Greater Manchester spans 493 square miles (1,277 km2).[3] It is landlocked and borders Cheshire (to the south-west and south), Derbyshire (to the south-east), West Yorkshire (to the north-east), Lancashire (to the north) and Merseyside (to the west). There is a mix of high-density urban areas, suburbs, semi-rural and rural locations in Greater Manchester, but land use is mostly urban. It has a focused central business district, formed by Manchester city centre and the adjoining parts of Salford and Trafford, but Greater Manchester is also a polycentric county with ten metropolitan districts, each of which has at least one major town centre and outlying suburbs. The Greater Manchester Urban Area is the third most populous conurbation in the UK, and spans across most of the county's territory.
For the 12 years following 1974 the county had a two-tier system of local government; district councils shared power with the Greater Manchester County Council. The county council was abolished in 1986, and so its districts (the metropolitan boroughs) effectively became unitary authority areas. However, the metropolitan county has continued to exist in law and as a geographic frame of reference,[4] and as a ceremonial county, has a Lord Lieutenant and a High Sheriff. Several county-wide services were co-ordinated through the Association of Greater Manchester Authorities up until April 2011, when the Greater Manchester Combined Authority was established as the strategic county-wide authority for Greater Manchester, taking on functions and responsibilities for economic development, regeneration and transport.
Before the creation of the metropolitan county, the name SELNEC was used for the area, taken from the initials of "South East Lancashire North East Cheshire". Greater Manchester is an amalgamation of 70 former local government districts from the former administrative counties of Lancashire, Cheshire, the West Riding of Yorkshire and eight independent county boroughs.[5]
History See "Historic Manchester"
Origins
Although the modern county of Greater Manchester was not created until 1974, the history of its constituent settlements and parts goes back centuries.
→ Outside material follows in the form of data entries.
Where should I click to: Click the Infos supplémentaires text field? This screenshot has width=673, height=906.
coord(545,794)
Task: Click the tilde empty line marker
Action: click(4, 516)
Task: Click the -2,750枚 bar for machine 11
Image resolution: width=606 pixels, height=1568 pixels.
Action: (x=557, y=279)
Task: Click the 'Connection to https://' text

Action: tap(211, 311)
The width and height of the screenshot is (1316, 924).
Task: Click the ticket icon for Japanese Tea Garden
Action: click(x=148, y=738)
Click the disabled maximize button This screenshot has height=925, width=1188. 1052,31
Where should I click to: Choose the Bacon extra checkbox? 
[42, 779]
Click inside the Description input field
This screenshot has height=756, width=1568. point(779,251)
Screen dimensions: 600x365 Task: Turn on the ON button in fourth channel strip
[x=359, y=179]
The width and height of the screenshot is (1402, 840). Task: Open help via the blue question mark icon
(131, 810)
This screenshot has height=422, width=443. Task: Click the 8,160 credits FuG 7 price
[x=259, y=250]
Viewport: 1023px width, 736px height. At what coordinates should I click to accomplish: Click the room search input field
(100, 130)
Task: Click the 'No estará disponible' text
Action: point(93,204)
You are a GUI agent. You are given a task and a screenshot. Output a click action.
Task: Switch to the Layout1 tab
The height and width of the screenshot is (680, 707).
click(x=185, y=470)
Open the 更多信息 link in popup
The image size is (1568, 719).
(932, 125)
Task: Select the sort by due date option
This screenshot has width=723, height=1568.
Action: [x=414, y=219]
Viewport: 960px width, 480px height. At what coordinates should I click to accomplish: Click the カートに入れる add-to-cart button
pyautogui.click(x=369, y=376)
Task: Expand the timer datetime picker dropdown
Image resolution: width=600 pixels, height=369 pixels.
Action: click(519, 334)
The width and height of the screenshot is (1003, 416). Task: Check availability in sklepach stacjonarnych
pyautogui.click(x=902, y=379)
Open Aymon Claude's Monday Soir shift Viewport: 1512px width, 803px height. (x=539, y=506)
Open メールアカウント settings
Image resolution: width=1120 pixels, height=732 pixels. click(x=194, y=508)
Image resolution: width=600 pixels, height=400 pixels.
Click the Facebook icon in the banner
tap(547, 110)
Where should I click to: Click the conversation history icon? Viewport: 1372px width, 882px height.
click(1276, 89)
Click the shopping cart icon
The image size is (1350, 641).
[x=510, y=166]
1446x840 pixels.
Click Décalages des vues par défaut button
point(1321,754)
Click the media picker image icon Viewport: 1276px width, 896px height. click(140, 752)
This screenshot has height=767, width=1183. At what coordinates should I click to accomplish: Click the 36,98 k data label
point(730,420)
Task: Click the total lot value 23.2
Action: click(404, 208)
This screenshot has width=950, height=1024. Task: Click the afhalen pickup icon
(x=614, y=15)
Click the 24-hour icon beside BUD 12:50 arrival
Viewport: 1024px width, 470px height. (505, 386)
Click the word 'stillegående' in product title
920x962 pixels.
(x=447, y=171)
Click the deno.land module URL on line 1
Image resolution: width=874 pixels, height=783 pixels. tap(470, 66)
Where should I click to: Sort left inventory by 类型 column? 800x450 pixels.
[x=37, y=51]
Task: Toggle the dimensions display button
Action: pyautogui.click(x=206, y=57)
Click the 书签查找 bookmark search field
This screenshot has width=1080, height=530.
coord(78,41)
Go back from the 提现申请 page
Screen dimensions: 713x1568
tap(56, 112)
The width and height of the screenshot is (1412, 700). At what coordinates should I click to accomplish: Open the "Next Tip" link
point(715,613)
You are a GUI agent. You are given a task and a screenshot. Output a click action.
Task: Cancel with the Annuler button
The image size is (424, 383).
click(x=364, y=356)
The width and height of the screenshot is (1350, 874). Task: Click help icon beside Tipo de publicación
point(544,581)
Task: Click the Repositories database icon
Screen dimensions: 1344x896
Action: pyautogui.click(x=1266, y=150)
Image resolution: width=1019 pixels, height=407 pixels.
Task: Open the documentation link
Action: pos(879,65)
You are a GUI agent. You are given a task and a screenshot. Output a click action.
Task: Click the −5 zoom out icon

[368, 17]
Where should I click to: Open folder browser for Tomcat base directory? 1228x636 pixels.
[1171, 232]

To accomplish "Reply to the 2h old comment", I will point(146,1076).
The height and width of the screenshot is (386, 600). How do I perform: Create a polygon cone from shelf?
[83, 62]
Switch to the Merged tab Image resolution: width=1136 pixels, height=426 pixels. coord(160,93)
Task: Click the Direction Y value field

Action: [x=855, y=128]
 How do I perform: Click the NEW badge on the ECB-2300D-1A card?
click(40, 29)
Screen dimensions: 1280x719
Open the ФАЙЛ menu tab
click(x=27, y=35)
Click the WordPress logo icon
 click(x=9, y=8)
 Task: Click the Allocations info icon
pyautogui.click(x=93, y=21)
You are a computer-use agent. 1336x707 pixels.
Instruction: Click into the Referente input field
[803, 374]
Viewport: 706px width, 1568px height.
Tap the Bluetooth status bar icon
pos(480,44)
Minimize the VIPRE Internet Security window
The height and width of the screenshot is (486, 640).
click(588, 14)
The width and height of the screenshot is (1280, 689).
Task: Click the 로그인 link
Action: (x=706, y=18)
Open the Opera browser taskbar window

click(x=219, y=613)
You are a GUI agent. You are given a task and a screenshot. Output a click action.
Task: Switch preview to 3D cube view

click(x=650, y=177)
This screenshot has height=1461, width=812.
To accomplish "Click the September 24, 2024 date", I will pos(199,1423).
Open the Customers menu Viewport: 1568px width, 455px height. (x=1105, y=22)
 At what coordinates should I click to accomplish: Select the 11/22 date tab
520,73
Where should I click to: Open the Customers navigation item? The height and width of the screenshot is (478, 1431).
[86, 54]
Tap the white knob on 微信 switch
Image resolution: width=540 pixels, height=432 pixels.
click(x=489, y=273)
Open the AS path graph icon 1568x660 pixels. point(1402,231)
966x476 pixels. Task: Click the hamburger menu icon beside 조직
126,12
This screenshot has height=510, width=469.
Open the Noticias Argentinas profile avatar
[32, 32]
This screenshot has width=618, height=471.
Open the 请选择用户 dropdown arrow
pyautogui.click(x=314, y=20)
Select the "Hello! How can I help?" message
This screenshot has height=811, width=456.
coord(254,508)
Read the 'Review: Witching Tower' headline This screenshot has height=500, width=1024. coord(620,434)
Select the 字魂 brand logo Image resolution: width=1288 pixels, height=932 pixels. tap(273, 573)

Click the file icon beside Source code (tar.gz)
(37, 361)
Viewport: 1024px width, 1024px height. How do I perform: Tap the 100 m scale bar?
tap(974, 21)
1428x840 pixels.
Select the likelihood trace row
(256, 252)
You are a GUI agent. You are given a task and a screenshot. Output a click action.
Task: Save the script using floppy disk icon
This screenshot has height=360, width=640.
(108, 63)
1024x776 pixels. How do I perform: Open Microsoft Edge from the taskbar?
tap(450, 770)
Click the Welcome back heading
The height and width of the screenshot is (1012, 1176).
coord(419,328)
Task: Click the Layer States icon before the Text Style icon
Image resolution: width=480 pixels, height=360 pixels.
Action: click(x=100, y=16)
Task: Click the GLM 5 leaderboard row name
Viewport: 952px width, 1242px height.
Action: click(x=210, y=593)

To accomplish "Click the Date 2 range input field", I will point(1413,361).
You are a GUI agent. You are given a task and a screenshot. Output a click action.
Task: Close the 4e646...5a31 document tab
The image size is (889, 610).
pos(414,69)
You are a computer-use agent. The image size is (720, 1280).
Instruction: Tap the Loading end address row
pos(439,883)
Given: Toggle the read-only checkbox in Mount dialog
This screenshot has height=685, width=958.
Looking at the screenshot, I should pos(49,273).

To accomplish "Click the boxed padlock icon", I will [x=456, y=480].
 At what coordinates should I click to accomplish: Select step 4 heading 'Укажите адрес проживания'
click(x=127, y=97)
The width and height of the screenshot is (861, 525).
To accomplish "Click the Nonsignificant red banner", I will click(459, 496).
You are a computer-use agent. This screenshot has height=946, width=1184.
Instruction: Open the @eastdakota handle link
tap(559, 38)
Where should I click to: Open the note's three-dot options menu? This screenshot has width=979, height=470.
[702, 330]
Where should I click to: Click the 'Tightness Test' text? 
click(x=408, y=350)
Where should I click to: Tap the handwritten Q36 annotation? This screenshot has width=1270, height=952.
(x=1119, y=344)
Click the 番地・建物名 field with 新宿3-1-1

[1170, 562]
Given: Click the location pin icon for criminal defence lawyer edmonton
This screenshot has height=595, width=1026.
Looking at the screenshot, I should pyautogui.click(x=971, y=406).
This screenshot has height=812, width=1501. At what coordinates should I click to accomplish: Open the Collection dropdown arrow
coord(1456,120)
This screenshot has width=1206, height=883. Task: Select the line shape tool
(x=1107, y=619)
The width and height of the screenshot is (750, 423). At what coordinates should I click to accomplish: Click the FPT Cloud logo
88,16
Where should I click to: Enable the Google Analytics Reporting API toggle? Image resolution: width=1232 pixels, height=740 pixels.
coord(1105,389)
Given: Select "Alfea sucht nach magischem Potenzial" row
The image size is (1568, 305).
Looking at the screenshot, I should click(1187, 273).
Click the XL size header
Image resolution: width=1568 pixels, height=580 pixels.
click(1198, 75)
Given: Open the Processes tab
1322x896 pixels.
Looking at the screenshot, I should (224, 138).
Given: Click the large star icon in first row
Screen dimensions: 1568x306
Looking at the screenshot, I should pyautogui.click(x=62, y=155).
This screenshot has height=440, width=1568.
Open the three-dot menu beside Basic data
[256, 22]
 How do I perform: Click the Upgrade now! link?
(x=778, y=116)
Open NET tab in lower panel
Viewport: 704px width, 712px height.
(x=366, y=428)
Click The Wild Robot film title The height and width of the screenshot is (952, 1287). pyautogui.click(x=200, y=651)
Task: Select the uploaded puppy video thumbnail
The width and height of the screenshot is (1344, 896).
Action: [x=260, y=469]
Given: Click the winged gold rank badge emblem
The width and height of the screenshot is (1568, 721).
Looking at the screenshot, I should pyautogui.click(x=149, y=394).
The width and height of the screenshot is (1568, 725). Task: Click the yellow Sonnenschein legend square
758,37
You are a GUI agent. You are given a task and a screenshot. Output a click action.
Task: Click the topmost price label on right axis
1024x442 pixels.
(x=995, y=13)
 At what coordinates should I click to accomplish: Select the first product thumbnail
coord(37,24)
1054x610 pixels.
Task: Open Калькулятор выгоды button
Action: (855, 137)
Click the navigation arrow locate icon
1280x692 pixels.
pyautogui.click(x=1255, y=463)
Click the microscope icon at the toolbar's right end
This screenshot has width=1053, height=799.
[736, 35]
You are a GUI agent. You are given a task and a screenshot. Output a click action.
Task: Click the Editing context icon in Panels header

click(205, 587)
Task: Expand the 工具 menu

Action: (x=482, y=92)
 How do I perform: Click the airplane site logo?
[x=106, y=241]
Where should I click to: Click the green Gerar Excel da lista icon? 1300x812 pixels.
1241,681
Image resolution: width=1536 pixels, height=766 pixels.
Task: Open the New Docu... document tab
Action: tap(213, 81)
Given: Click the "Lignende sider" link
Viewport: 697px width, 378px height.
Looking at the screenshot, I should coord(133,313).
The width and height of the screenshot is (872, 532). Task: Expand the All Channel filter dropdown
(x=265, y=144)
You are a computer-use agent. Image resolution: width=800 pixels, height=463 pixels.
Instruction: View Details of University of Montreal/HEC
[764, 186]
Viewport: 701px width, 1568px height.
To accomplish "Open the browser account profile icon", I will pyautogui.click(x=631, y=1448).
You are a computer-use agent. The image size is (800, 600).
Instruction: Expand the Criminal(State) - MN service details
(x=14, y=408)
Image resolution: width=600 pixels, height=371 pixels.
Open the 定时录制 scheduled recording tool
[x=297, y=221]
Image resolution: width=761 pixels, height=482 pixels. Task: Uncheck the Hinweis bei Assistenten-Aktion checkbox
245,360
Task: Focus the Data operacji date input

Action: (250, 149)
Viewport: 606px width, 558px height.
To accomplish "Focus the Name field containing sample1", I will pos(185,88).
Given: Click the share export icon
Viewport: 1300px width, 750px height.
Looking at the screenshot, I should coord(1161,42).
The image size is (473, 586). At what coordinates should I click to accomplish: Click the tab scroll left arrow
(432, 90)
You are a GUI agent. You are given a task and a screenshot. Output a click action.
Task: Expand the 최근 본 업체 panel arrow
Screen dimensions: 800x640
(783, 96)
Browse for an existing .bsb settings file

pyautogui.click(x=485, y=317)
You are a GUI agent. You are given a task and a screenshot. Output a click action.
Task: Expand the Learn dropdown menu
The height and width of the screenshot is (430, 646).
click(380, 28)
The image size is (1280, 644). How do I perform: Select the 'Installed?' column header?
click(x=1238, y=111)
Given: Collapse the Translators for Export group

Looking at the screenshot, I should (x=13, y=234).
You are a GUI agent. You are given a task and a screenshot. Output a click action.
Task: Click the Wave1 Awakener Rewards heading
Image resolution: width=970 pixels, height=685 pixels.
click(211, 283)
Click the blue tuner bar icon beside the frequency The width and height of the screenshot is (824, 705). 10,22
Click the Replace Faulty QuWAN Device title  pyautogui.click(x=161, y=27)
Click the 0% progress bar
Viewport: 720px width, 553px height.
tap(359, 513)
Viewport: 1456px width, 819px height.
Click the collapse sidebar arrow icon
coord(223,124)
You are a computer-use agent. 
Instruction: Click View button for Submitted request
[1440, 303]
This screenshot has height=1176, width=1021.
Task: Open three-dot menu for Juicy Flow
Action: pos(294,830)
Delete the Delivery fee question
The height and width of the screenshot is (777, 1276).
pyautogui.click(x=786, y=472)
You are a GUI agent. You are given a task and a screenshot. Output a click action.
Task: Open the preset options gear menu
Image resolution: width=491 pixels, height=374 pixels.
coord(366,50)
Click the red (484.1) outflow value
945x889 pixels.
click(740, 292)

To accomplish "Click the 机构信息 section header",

There is evidence of Iron Age habitation, particularly at Mellor,[6] and Celtic activity in a settlement named Chochion, believed to have been an area of Wigan settled by the Brigantes.[7] Stretford was also part of the land believed to have been occupied by the Celtic Brigantes tribe, and lay on their border with the Cornovii on the southern side of the River Mersey.[8] The remains of 1st century forts at Castlefield in Manchester,[9] and Castleshaw Roman fort in Saddleworth,[10] are evidence of Roman occupation. Much of the region was omitted from the Domesday Book of 1086; Redhead states that this was because only a partial survey was taken, rather than sparsity of population. [11]
Former weavers' cottages in Wardle. The development of Greater Manchester is attributed to a shared tradition of domestic cloth production, and textile manufacture during the Industrial Revolution.During the Middle Ages, much of what became Greater Manchester lay within the hundred of Salfordshire – an ancient division of the county of Lancashire. Salfordshire encompassed several parishes and townships, some of which, like Rochdale, were important market towns and centres of England's woollen trade. The development of what became Greater Manchester is attributed to a shared tradition of domestic flannel and fustian cloth production, which encouraged a system of cross-regional trade.[12][13][14] The Industrial Revolution transformed the local domestic system, and much of Greater Manchester's heritage is related to textile manufacture during the Industrial Revolution and the infrastructure that grew up to support this sector.[14] The townships in and around Manchester began expanding "at an astonishing rate" around the turn of the 19th century as part of a process of unplanned urbanisation brought on by a boom in textile processing.[15] Places such as Bury, Oldham and Bolton played a central economic role nationally, and by the end of the 19th century had become some of the most important and productive mill towns in the world.[16] However, it was Manchester that was the most populous settlement, a major city, the world's largest marketplace for cotton goods,[17][18] and the natural centre of its region.[19] By 1835 "Manchester was without challenge the first and greatest industrial city in the world",[18] and due to its commercial and socio-economic success the need for local government and geo-administrative reform for the region in and around the city was proposed in as early as the 1910s.[20]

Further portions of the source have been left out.